Previsões econômicas de um otimista cauteloso

O economista Eduardo Giannetti fala aos empreendedores do programa Exame Mentoria PME sobre as perspectivas econômicas para o Brasil.
J
José Eduardo Costa

Publicado em 20/09/2016 às 16:28.

Última atualização em 21/12/2016 às 10:33.

“Há algum tempo, as pessoas me perguntavam se eu estava vendo a luz no fim do túnel e eu respondia que não via nem o túnel. Agora, estou vendo a luz no fim do túnel. Acho que existe um caminho delineado que permite ver um momento de virada para a economia brasileira, depois de dois anos de recessão profunda e de falta de perspectiva em relação ao que poderíamos esperar mais a frente”.

Ouça a íntegra da palestra de Eduardo Giannetti.

 

 

Com essas palavras o economista Eduardo Giannetti começou sua palestra aos empresários do programa EXAME Mentoria PME, evento para o desenvolvimento de empreendedores organizado por EXAME em parceria com a Fundação Dom Cabral. Giannetti dividiu sua exposição em dois momentos.

Inicialmente, falou das condições que o deixam “cautelosamente otimista” com relação ao futuro do país. Na segunda parte de sua palestra, Giannetti discorreu sobre duas questões estruturais que o Brasil precisa superar para conquistar “um horizonte de prosperidade duradoura e de crescimento com qualidade”.

De saída, Giannetti falou dos elementos da conjuntura brasileira atual que permitem vislumbrar um movimento de virada e retorno do crescimento. Estes elementos estão ligados a politica monetária, a balança comercial, e a ociosidade de capital físico e humano.

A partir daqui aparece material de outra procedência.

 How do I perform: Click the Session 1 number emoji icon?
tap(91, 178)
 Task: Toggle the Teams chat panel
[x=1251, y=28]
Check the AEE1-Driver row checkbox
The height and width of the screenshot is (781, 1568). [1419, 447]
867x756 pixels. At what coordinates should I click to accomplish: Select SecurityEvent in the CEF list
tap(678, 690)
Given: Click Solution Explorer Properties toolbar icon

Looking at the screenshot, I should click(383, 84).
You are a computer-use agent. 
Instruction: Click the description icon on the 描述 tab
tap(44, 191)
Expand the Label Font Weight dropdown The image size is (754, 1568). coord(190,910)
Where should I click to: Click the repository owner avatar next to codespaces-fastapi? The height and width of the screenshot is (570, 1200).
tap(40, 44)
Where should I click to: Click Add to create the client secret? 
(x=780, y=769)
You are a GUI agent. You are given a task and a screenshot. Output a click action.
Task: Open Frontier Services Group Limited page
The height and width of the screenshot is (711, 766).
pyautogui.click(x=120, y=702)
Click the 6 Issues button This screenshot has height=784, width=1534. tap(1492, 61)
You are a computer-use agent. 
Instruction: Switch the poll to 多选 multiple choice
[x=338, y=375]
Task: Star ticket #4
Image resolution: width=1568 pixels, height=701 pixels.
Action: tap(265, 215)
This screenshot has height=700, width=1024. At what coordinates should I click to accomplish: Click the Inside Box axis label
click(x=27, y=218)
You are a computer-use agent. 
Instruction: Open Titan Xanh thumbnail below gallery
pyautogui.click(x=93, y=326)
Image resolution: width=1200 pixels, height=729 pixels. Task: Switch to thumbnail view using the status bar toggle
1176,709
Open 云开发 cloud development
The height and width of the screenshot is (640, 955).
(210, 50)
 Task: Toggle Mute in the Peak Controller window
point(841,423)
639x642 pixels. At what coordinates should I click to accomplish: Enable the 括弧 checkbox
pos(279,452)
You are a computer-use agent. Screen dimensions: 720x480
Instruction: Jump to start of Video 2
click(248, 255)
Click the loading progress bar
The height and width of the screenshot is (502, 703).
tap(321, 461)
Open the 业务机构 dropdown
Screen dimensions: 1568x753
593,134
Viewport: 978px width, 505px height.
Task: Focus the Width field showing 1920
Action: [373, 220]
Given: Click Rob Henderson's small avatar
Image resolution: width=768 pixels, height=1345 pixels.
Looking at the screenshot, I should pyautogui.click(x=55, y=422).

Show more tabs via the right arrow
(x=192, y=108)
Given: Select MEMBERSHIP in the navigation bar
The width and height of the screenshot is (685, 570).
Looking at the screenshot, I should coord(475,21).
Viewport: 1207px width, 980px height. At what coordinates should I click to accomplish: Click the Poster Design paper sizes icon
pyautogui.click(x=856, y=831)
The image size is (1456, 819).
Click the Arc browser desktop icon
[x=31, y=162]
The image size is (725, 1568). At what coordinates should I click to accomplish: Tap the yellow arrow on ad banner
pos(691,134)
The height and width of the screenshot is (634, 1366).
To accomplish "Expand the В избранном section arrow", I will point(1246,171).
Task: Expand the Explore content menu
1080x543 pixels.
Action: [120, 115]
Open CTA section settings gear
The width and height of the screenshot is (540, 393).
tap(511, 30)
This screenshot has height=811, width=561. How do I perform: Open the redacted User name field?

No aspecto monetário, há a perspectiva de queda da inflação, que vai permitir a redução do juro. No setor externo, as exportações começam a reagir, sinalizando um equilíbrio na balança comercial. Há ainda alta ociosidade de capital físico (máquinas) e, principalmente, humano.

Este capital ocioso está prontamente disponível para a produção – o que na opinião do economista é positivo no caso de uma retomada econômica. Giannetti disse apostar em um “crescimento da economia para o ano que vem na casa de 1,5% a 2%”.

Qual é o elemento de risco que paira neste cenário? Segundo Giannetti, o risco é a ocorrência de acidentes de percurso no campo da política que afetem o presidente interino e o seu grupo de assessores mais próximos, prejudicando a governabilidade do presidente Michel Temer. “Isso poderia inviabilizar o governo”.

Barreiras estruturais
Na segunda parte de sua palestra, Giannetti discorreu sobre duas questões estruturais que impedem o desenvolvimento do país. São elas, o esgotamento do ciclo de expansão fiscal e a falência do presidencialismo de coalizão. “São dois grandes temas que exigirão um tratamento mais ousado dos nossos governantes”, disse Giannetti. Para o economista, estes dois temas não serão pauta deste governo. “Serão pauta a partir de 2018, com as novas eleições, e a renovação da legitimidade do governo brasileiro”.